Two liquids A and B form ideal solution. At `300 K`, the vapour pressure of a solution containing 1 mole of A and 3 moles of B is `550 mm` of Hg. At the same temperature, if one more mole of B is added to this solution, the vapour pressure of the solution increases by `10 mm` of Hg. Determine the vapour pressure of a and B in their pure states.

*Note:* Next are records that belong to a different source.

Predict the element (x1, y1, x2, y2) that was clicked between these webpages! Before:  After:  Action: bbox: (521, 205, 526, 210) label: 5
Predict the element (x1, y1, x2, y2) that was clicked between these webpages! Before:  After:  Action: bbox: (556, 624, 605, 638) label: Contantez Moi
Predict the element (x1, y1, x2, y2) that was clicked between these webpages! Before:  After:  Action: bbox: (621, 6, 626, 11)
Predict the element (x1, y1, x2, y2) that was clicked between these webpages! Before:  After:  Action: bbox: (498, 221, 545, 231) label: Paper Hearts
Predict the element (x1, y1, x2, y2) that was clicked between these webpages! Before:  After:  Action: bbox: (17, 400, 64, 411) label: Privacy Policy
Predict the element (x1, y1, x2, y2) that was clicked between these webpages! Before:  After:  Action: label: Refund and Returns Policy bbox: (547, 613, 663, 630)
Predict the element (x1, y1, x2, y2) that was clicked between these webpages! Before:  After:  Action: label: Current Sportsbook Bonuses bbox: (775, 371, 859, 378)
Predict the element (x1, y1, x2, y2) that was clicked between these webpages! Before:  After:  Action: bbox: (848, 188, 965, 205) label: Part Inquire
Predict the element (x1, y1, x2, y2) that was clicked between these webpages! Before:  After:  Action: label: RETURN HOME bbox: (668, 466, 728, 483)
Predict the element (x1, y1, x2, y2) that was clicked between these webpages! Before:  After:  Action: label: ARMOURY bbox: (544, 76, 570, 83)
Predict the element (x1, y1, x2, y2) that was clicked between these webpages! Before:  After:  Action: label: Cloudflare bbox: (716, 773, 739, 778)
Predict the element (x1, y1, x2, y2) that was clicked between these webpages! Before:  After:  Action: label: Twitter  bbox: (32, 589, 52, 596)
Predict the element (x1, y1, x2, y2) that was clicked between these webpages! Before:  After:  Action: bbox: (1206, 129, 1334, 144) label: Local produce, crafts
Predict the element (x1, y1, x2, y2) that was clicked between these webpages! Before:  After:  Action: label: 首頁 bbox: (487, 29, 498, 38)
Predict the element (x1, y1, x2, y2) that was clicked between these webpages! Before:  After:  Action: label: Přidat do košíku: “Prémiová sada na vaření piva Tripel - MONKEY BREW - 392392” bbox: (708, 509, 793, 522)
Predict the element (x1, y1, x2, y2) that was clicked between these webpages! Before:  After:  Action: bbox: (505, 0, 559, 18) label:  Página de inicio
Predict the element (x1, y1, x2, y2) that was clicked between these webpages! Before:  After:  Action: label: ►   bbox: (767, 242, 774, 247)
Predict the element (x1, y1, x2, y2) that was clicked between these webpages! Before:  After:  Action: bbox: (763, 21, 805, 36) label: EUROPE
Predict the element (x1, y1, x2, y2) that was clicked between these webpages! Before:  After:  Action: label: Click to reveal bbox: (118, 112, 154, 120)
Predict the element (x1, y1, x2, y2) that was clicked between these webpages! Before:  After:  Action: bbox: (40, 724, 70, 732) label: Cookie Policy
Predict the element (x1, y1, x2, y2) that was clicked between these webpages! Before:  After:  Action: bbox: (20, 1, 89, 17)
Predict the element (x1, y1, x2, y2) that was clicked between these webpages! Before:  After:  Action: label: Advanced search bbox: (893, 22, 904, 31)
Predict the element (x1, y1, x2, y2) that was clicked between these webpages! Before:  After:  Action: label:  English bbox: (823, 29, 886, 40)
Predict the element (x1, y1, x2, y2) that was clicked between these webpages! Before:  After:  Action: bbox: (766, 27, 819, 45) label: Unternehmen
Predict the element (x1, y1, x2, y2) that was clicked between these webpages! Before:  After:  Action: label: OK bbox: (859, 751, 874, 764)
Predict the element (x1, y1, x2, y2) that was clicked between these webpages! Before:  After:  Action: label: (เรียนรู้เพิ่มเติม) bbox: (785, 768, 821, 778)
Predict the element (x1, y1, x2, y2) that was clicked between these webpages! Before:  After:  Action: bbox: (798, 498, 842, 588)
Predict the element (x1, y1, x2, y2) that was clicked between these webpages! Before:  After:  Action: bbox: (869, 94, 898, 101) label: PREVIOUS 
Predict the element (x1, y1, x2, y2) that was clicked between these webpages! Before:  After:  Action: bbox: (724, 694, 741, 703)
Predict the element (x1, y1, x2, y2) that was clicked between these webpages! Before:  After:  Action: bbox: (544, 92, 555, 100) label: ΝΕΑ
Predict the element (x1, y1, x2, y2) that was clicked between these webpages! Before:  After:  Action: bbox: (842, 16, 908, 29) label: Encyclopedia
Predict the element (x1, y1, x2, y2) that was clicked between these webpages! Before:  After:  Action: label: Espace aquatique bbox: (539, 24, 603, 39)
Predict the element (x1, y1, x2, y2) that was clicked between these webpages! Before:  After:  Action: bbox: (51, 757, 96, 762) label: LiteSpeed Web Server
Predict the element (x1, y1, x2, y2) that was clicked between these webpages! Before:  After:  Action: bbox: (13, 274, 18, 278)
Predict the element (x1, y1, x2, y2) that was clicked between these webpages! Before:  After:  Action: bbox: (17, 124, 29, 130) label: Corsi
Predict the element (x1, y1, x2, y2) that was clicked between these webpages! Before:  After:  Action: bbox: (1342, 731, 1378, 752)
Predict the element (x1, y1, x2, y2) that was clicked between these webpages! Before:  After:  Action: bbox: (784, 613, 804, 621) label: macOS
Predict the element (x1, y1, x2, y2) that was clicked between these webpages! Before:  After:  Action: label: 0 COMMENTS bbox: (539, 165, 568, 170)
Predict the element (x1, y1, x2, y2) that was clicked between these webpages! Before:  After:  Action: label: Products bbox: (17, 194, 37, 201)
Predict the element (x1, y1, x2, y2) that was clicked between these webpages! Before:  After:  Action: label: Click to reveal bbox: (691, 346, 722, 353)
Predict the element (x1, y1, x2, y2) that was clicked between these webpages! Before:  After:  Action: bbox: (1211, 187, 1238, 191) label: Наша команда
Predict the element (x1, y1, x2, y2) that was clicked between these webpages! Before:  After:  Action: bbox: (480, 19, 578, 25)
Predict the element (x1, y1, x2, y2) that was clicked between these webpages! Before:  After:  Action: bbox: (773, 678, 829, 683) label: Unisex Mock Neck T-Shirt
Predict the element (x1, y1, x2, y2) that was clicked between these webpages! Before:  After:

In first case, `X_(A)=(1)/(4),X_(B)=(2)/(4) & P_(T)=550`
According to Raoult's law,
`X_(A)P_(A)^(0)+ X_(B)P_(B)^(0)=P_(T)`
so `(1)/(4)P_(A)^(0)A+(3)/(4)P_(B)^(0)=550 "or" P_(A)^(0)+3P_(B)^(0)=2200` ....(i)
In second case
`X_(A)^(l)=1//5,X_(B)^(l)=4//5 & P_(T)=560`
`therefore (1)/(5)P_(A)^(0)+(4)/(5)P_(B)^(0)=560 "or" P_(A)^(0)+4P_(B)^(0)=2800` ....(ii)
Subtracting (i) from (ii), we get
`P_(A)^(0)=400 mm P_(B)^(0)=600 mm` of `Hg`.